→ **Requirements**:
(1) Reproduce everything in the passage on accent colors in neutral rooms from "With a similar" down to "and very modern.".
(2) Answer these questions using the passage on accent colors in neutral rooms.
(a) Which Farrow & Ball paint is on the walls of the monochromatic dining room?
(b) What color are the dining chairs in that room?
(c) What color is the single super-bright wall in the two-tone scheme?
(3) Resume the passage on accent colors in neutral rooms, starting right after its final sentence.

→ **Passage**:
+++

To provide an extra flash of bold colour in a cool, minimal scheme like this, you could opt for colourful coffee table books, or add a dramatic trim around a rug to subtly introduce a further shade into the mix.
This monochromatic dining room has a subtle backdrop, featuring Farrow & Ball favourite Elephant’s Breath adorning the walls, an off-white lace tablecloth and monochrome wall art. But two fresh, modern accents have been juxtaposed with the neutrals to lift the scheme: the pink neon candles add sharp colour, while the mint dining chairs are subtler, but still work as a statement accent colour within a sea of calm neutrals.
With a similar backdrop, you could also try swapping the pastel chairs for ones in a bold, jewel-bright shade, and grounding the dining table with some jet black candles instead.
Monochromatic schemes often feature painted walls in beautiful neutral shades, with skirting boards, dado rails and cornicing daubed in equally calm tints. But why play it safe entirely? This largely two-tone scheme, with softly painted woodwork and pale floorboards, is lifted by one super-bright yellow wall: unexpected and very modern.
For equally interesting impact but on a smaller scale, you could simply pick out the handrail in a neon hue. And don’t be afraid to go bolder than you might usually be inclined to – you can always change an accent colour, a prop, a painted wall or an accessory very cheaply when you want a change.
The rule of restraint often applies in other areas of design and fashion, so why not try playing the same card when accenting a neutral kitchen? Instead of going wild with multiple accent colours, try just one or two really zingy pieces of furniture that will draw the eye.
Choosing clashing colours will make the carefully selected combination even more effective. This fluoro-pink Eames chair provides a welcome bright in a sea of calm neutrals, while the orange flowers clash nicely with the pink. Using clashing colours ensures the pink doesn’t feel too bubble-gum sweet, and makes sure the orange feels a bit more edgy, less safe.

+++

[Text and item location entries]
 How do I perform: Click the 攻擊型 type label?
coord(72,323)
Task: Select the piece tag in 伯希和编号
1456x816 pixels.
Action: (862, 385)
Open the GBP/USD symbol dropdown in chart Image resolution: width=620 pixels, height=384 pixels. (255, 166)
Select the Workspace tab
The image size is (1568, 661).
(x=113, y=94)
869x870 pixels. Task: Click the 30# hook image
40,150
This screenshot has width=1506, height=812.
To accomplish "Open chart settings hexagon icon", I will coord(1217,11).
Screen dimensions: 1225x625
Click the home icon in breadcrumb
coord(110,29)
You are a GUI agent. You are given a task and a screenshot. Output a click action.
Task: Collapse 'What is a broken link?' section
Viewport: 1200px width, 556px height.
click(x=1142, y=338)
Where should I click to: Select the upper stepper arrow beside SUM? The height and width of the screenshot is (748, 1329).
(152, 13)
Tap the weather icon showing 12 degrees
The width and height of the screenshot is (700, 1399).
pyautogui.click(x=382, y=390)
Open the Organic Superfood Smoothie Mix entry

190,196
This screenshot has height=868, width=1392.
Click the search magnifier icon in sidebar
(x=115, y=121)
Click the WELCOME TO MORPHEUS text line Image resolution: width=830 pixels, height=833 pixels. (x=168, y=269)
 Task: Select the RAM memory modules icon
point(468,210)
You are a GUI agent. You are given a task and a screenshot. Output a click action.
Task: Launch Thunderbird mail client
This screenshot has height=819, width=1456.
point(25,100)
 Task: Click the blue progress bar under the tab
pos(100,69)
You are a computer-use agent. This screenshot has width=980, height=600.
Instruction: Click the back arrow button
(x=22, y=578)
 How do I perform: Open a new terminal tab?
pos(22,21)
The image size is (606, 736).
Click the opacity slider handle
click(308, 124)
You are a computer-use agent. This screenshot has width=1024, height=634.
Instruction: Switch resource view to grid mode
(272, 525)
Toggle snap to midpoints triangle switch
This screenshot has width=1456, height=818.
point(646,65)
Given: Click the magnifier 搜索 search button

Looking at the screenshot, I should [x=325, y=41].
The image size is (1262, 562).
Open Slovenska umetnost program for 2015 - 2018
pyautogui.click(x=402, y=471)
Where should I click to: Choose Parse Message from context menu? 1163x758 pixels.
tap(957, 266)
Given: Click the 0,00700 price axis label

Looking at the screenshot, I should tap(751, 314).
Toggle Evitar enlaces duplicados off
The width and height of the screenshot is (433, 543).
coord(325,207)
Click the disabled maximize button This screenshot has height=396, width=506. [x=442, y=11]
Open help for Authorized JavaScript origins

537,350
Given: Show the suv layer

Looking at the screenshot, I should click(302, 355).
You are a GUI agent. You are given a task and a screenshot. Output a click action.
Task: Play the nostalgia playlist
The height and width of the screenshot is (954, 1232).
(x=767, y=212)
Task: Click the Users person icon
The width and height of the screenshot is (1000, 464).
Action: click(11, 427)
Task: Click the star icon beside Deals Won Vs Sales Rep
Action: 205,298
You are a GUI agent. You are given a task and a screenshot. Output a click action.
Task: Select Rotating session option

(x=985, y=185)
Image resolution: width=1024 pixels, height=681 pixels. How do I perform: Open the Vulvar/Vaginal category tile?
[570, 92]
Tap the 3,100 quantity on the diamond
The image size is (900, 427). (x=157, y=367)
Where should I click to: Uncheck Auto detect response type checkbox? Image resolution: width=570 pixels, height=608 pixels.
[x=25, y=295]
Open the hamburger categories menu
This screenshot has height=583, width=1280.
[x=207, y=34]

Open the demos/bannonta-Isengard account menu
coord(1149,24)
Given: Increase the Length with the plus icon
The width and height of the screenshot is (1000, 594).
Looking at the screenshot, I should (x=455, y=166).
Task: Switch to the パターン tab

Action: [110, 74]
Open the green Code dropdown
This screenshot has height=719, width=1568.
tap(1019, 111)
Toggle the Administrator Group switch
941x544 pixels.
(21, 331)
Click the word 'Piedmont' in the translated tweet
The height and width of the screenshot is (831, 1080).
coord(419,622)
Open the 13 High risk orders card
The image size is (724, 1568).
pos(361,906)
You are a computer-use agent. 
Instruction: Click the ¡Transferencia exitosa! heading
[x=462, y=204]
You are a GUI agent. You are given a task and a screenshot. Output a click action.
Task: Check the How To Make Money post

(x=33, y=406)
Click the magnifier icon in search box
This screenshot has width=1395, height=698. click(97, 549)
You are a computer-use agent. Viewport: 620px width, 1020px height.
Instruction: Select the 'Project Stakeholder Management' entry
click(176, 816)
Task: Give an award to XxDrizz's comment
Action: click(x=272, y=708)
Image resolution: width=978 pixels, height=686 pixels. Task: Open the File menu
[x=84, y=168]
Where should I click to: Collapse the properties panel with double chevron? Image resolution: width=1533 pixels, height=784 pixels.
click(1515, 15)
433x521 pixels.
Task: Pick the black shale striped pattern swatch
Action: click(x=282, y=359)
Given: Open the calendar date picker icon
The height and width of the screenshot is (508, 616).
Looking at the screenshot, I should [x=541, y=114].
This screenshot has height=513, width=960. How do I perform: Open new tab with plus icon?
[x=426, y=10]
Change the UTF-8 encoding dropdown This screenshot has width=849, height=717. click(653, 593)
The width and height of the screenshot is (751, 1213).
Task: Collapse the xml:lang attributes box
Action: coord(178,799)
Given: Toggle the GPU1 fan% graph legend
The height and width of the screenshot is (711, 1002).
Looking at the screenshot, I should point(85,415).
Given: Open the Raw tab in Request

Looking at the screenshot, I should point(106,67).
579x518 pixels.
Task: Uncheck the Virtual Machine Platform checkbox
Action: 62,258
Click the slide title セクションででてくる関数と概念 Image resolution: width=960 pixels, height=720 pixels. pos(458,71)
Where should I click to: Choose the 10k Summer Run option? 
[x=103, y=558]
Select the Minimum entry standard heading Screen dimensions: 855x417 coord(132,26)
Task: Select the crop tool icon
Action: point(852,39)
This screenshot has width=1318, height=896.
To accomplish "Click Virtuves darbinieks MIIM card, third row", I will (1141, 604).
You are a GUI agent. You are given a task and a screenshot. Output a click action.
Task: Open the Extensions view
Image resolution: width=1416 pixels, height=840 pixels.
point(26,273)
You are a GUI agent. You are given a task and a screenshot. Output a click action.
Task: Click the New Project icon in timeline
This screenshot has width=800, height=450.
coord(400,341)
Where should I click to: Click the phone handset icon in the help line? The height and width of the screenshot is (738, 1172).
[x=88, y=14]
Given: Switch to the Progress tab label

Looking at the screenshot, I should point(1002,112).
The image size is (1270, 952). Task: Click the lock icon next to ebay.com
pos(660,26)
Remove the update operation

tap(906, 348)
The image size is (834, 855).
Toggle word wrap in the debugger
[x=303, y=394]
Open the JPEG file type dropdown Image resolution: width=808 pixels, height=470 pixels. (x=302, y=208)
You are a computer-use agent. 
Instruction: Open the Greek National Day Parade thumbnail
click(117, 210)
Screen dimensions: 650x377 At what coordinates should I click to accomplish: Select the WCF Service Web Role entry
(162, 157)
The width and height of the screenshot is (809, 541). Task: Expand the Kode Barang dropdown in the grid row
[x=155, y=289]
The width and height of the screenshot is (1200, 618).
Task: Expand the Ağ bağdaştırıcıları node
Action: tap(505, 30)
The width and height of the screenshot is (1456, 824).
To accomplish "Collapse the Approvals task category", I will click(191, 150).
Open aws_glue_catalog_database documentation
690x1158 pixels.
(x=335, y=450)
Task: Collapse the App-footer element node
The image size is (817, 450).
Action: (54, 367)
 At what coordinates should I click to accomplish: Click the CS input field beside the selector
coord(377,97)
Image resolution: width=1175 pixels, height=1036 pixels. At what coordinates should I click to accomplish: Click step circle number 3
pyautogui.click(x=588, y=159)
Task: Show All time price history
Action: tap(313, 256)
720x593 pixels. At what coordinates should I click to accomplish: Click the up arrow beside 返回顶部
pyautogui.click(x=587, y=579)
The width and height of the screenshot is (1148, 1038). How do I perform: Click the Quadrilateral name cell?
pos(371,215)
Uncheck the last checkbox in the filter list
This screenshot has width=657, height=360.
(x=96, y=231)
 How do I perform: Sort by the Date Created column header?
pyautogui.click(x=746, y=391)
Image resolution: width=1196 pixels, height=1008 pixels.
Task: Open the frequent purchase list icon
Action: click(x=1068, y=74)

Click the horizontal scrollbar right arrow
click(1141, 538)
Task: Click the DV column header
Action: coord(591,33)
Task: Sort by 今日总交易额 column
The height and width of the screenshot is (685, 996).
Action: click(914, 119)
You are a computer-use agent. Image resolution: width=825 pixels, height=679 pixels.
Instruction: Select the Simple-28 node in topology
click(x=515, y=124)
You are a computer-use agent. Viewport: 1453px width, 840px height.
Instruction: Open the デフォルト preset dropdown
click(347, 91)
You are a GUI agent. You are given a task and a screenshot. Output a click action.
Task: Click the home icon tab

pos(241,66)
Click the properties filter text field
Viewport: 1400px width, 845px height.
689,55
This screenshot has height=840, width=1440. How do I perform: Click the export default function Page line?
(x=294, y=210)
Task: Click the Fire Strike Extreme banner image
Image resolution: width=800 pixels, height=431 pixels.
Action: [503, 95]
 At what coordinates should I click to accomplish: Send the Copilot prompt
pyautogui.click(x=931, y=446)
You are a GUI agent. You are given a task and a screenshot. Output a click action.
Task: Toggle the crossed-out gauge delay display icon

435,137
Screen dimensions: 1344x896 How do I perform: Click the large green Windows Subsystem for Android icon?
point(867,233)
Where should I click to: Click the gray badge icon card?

+++

→ **Task-by-task answers**:
(1)
With a similar backdrop, you could also try swapping the pastel chairs for ones in a bold, jewel-bright shade, and grounding the dining table with some jet black candles instead.
Monochromatic schemes often feature painted walls in beautiful neutral shades, with skirting boards, dado rails and cornicing daubed in equally calm tints. But why play it safe entirely? This largely two-tone scheme, with softly painted woodwork and pale floorboards, is lifted by one super-bright yellow wall: unexpected and very modern.

(2)
(a) Elephant's Breath
(b) Mint
(c) Yellow

(3)
This child’s bedroom design shows how a monochrome backdrop can be given an exciting focus by clustering a mix of patterned cushions, creating a sensory colour overload in just one part of the room. The eye makes a beeline for the pillow mashup.
Alternatively, adding a glimpse of an unexpectedly colourful bedsheet peeping out from underneath a neutral bedspread can add a playful touch. A bright curtain or blind at the window picking up one of the colours in the cushions or on the sheet could help to give the scheme cohesion.
A moody backdrop is the perfect foil for jewel brights, which really liven up grey walls. But don’t just use one colour – go for multiple (and slightly clashing) shades to achieve a cool, contemporary scheme and prevent one shade dominating. Mix up the materials and finishes to keep the look layered and tactile.
This sitting room’s traditional white marble fireplace is given a thoroughly modern twist with the colourful props and accessories jostling for position on the mantelpiece. The zingy lemon flowers add a hint of citrus freshness to the whole scheme.
The stripe of marigold paint running up this staircase is super-thin, but it makes a huge impact and lifts the whole scheme. It’s balanced by the vintage-style orange swivel chair at the foot of the stairs.
For an even bolder look, or an alternative flash of colour, you could try painting your stair treads, even if they only poke out at the sides of a carpet runner; this will also draw the eye onwards and upwards.